- **PROBLEM TO SOLVE**: Repeat exactly the lines of the entries below from the one with "Viewport: 833px width, 468px" through the one with "Task: Click the wireframe cube view icon", both ends included, and nothing else.

[Saved entries]
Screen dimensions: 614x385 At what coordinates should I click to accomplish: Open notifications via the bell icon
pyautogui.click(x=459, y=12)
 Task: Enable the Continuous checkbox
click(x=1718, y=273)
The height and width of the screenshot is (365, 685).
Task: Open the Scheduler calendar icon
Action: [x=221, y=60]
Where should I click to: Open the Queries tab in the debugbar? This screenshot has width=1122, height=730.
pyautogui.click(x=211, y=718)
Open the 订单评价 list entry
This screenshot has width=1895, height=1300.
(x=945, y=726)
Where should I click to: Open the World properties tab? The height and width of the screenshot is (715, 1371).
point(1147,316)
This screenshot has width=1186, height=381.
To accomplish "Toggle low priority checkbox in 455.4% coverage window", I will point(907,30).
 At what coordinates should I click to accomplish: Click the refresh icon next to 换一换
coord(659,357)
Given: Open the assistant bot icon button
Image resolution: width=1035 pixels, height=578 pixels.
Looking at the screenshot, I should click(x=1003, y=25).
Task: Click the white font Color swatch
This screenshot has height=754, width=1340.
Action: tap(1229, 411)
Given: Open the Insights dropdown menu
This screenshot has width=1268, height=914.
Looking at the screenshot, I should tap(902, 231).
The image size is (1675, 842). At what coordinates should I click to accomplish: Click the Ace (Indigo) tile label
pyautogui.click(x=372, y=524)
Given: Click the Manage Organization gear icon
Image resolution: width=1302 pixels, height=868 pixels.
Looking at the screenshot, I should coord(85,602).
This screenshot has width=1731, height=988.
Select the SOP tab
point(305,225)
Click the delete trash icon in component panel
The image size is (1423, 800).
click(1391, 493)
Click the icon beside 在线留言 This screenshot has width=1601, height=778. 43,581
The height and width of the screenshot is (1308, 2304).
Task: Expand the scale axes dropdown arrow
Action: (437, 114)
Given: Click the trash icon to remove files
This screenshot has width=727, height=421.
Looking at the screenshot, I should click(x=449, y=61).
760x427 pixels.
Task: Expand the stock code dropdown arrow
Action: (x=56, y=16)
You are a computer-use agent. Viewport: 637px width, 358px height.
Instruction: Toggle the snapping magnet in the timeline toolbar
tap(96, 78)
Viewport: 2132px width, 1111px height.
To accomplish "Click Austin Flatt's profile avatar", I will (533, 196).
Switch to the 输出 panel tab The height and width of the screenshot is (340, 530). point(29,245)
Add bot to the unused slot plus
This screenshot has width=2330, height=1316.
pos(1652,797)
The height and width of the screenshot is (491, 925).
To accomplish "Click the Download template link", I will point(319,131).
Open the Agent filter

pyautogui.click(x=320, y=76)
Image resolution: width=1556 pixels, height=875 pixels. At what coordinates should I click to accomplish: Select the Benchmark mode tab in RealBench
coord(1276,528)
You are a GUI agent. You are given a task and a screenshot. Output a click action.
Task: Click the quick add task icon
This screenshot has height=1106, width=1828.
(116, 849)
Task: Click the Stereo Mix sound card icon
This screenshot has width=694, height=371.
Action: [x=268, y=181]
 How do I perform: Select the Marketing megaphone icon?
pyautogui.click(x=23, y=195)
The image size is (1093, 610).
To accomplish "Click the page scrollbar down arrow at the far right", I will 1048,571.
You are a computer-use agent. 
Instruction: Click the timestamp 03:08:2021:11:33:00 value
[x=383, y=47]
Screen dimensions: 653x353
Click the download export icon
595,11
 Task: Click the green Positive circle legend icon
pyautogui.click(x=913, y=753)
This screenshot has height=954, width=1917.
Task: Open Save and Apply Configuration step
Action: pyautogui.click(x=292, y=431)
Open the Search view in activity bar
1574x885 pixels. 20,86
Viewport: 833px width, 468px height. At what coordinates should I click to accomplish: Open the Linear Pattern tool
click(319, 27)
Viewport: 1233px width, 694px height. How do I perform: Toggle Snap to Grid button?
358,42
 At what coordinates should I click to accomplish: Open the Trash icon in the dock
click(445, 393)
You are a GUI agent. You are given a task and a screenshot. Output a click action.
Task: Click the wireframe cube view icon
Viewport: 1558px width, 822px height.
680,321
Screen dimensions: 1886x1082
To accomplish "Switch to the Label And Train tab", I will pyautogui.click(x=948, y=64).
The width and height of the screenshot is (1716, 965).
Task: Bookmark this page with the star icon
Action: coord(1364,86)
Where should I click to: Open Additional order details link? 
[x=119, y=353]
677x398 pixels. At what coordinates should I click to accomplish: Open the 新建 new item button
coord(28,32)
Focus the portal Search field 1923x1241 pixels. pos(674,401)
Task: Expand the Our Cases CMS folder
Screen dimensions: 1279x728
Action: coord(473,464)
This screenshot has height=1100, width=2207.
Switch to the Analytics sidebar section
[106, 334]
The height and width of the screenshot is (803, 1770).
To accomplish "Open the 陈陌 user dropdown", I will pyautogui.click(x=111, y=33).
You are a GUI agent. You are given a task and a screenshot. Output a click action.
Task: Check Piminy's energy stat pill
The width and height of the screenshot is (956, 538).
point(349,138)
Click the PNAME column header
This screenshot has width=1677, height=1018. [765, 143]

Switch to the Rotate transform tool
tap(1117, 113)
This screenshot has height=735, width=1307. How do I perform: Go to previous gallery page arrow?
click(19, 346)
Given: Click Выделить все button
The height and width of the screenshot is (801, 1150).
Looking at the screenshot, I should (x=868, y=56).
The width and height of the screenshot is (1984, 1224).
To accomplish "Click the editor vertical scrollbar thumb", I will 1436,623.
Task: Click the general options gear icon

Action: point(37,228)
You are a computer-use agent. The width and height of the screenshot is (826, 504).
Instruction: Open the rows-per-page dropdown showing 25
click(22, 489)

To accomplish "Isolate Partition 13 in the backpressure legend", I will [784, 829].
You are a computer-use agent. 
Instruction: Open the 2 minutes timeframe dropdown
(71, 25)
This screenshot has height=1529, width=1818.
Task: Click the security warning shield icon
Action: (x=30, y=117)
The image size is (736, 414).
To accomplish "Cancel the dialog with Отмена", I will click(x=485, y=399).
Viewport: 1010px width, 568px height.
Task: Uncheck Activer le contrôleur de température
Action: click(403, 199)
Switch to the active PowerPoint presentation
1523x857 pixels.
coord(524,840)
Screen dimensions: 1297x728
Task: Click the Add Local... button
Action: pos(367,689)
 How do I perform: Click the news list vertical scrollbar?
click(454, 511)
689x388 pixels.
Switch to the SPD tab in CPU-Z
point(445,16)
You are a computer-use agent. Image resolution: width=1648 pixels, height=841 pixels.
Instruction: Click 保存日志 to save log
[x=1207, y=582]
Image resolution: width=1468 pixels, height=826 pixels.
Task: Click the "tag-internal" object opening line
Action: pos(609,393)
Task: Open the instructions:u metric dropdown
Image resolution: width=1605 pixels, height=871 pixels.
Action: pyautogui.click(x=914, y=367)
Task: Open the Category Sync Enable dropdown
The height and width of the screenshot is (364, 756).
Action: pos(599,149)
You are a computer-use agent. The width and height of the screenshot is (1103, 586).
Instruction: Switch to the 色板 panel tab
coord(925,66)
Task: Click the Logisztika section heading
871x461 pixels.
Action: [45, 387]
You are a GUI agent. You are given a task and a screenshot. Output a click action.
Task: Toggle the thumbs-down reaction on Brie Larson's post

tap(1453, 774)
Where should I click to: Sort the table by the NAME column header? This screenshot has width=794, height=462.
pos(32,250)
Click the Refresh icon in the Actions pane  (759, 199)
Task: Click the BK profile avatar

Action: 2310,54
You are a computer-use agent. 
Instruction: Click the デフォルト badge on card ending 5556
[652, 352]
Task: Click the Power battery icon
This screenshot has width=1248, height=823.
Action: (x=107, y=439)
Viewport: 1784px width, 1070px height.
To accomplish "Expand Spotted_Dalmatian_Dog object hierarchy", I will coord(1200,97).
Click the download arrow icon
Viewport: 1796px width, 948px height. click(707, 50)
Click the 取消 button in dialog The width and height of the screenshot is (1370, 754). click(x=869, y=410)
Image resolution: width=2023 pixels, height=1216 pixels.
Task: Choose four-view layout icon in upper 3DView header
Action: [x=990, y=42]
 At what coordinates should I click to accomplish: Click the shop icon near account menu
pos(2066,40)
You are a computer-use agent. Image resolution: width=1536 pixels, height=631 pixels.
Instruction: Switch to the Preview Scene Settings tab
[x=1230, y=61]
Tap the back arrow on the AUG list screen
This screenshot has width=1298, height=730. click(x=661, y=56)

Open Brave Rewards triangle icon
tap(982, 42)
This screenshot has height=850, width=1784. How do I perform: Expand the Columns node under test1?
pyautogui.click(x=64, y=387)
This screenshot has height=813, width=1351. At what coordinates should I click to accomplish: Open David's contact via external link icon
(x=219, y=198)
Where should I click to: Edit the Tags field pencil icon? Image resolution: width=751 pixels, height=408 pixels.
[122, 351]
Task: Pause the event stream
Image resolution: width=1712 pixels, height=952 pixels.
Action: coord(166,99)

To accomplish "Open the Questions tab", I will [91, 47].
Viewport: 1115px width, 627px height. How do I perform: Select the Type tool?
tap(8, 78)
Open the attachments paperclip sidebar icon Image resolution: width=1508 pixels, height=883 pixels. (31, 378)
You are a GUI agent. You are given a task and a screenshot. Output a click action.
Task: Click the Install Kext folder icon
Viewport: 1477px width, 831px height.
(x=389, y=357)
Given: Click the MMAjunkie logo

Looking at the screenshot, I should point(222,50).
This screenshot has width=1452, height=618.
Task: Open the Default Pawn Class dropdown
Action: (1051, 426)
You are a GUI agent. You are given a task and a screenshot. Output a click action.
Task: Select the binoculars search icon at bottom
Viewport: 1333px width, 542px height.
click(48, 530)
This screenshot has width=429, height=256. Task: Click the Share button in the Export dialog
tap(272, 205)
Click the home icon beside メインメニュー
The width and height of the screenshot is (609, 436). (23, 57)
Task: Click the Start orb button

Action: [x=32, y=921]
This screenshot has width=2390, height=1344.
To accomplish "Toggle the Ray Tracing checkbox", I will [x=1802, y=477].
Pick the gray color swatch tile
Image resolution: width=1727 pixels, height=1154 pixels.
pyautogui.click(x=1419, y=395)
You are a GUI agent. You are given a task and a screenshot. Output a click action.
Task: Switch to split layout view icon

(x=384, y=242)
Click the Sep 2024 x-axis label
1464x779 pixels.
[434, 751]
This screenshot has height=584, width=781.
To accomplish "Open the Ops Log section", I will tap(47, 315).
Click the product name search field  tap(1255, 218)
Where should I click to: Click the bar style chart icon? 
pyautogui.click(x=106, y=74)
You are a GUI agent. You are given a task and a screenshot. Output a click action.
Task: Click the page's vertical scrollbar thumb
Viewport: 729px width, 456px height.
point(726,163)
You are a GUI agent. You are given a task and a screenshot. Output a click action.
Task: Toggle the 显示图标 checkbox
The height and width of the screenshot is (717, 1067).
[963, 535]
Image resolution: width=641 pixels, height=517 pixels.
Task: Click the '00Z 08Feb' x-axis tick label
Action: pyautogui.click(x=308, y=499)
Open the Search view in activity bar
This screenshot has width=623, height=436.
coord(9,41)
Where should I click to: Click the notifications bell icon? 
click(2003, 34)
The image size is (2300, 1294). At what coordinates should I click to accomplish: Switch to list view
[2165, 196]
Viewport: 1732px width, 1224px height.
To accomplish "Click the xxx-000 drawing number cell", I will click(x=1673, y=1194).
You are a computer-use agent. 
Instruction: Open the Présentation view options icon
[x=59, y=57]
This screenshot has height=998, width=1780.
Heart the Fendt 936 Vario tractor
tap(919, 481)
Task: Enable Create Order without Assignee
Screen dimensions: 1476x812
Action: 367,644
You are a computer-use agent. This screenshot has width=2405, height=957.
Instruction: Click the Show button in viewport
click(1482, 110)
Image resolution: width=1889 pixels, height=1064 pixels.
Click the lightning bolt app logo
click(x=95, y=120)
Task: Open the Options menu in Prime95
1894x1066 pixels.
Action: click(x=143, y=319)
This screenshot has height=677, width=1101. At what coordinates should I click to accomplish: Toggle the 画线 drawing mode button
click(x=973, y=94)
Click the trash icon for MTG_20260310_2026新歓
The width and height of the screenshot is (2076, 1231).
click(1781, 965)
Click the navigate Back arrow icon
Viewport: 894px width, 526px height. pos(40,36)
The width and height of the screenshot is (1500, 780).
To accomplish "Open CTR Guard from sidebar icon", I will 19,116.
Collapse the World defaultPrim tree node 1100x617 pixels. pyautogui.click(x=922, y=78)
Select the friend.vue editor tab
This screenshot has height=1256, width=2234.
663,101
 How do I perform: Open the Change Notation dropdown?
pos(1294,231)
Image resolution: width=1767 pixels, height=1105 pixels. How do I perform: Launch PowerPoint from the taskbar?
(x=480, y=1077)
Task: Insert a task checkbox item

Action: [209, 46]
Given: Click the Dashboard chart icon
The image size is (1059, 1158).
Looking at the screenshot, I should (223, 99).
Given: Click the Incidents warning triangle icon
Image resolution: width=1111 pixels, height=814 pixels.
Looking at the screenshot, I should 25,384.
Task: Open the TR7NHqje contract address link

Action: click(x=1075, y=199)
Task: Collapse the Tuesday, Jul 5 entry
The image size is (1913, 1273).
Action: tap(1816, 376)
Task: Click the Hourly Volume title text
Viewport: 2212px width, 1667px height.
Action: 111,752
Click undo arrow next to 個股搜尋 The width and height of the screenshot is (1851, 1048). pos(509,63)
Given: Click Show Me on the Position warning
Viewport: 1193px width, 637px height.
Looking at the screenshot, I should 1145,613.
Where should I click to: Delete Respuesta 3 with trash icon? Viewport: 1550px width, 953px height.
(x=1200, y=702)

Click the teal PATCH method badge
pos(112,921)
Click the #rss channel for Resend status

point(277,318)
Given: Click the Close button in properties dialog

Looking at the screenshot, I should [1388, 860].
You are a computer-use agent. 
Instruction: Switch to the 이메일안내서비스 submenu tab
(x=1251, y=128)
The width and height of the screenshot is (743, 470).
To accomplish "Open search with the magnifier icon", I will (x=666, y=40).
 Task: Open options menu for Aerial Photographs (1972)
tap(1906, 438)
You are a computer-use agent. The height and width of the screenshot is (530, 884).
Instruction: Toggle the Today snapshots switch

- **EXERCISE SOLUTION**:
Viewport: 833px width, 468px height. At what coordinates should I click to accomplish: Open the Linear Pattern tool
click(319, 27)
Viewport: 1233px width, 694px height. How do I perform: Toggle Snap to Grid button?
358,42
 At what coordinates should I click to accomplish: Open the Trash icon in the dock
click(445, 393)
You are a GUI agent. You are given a task and a screenshot. Output a click action.
Task: Click the wireframe cube view icon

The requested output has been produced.